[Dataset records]
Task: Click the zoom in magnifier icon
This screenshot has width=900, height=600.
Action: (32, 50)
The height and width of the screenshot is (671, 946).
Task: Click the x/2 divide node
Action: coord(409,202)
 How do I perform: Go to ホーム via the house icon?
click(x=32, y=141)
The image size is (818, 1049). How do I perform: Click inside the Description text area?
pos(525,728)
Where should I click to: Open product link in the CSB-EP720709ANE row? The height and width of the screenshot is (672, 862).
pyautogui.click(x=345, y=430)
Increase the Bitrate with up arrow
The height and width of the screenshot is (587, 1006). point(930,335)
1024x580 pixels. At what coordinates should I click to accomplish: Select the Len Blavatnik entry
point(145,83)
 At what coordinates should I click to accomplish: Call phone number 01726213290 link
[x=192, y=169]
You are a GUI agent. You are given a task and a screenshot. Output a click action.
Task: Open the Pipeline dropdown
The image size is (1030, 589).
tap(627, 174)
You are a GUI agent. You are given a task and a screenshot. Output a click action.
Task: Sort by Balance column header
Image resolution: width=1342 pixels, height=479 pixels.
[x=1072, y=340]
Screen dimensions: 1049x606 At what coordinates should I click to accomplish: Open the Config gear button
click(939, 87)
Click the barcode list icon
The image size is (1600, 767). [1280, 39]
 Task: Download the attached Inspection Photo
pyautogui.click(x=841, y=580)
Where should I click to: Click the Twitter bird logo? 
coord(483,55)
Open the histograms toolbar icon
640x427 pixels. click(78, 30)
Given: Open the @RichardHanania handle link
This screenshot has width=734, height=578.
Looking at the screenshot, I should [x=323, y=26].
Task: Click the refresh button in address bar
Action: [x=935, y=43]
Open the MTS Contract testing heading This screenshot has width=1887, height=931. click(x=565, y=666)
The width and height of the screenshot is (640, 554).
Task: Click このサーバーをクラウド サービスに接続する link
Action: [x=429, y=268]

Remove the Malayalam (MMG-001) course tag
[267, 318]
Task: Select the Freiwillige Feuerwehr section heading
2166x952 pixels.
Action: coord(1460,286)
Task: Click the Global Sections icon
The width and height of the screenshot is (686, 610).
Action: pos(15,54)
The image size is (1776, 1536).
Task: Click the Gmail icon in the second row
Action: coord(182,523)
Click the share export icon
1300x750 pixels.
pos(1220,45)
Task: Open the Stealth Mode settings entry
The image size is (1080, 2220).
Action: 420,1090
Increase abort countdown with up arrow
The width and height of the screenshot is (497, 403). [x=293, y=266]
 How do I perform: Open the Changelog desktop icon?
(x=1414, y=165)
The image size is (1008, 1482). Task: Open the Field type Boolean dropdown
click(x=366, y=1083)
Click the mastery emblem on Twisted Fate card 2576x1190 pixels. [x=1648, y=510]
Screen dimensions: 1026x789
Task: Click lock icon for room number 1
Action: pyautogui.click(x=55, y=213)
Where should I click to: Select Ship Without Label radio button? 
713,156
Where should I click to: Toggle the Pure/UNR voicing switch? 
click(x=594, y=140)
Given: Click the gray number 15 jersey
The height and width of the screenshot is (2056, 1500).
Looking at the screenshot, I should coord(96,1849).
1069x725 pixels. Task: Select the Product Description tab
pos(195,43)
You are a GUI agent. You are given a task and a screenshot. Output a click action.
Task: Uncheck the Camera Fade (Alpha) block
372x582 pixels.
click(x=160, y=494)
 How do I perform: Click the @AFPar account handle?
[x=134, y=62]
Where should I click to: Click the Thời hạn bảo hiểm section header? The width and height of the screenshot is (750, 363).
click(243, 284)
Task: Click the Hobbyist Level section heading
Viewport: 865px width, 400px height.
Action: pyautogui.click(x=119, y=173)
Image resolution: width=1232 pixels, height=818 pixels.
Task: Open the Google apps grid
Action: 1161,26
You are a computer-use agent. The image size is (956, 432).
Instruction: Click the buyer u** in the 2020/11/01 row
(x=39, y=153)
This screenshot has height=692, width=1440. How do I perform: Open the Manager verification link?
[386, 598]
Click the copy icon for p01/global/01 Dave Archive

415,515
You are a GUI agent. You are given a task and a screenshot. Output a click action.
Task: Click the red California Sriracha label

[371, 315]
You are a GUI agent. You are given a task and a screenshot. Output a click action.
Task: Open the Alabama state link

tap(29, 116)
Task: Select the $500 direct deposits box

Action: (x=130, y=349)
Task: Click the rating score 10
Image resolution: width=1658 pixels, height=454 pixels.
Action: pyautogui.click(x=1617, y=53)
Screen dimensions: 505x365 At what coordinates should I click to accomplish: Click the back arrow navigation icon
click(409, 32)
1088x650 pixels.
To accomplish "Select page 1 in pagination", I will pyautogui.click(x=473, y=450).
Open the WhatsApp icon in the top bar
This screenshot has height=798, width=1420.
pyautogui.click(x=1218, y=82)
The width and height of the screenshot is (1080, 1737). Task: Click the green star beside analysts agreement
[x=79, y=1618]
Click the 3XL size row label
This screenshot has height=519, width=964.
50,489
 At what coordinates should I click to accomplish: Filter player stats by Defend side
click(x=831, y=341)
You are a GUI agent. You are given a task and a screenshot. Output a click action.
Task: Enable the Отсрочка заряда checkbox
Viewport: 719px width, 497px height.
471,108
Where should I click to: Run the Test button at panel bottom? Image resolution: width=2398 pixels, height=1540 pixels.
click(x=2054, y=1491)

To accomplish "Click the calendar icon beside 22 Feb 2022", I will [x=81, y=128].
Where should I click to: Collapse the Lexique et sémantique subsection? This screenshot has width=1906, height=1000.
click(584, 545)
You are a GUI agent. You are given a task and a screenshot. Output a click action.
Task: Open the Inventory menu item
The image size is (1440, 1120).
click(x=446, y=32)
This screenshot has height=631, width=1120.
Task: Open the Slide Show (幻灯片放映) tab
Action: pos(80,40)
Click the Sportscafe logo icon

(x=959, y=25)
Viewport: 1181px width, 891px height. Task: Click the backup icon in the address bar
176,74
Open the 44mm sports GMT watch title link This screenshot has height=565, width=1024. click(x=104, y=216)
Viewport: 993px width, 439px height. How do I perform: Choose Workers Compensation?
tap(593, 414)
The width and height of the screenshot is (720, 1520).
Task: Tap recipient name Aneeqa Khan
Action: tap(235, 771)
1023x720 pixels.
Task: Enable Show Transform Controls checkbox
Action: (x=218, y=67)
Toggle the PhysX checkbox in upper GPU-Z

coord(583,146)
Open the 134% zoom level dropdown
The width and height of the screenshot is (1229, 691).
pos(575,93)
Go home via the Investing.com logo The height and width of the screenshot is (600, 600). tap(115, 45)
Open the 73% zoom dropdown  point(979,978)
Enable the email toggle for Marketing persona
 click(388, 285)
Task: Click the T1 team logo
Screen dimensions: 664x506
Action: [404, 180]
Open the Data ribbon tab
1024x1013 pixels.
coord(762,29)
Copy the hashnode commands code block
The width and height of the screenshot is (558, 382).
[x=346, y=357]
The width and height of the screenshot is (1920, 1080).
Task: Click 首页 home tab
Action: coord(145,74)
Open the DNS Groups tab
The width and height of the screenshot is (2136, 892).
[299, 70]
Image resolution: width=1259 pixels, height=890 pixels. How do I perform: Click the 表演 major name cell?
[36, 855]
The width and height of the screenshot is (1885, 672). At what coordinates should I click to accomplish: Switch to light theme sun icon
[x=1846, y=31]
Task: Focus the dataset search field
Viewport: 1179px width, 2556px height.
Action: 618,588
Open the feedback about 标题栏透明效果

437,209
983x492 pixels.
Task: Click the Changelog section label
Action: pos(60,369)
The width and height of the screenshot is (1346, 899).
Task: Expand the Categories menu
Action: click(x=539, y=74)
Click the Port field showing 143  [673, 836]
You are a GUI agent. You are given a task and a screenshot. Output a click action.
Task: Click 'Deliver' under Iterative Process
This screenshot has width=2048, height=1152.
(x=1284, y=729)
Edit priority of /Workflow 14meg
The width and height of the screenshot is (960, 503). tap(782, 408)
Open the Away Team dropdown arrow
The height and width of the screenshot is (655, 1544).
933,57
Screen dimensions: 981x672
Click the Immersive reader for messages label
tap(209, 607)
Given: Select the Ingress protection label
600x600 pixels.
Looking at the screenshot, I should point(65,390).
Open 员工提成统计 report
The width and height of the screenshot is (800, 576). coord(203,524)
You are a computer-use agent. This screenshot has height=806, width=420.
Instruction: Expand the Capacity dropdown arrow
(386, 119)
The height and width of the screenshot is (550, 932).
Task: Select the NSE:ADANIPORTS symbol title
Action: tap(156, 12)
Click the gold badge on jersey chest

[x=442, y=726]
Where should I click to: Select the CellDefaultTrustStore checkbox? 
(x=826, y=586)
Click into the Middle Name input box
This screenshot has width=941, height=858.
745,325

■ Goal of the exercise
Go through the lines above and copy any that contain "zoom".

■ Finished exercise
Task: Click the zoom in magnifier icon
Open the 134% zoom level dropdown
Open the 73% zoom dropdown  point(979,978)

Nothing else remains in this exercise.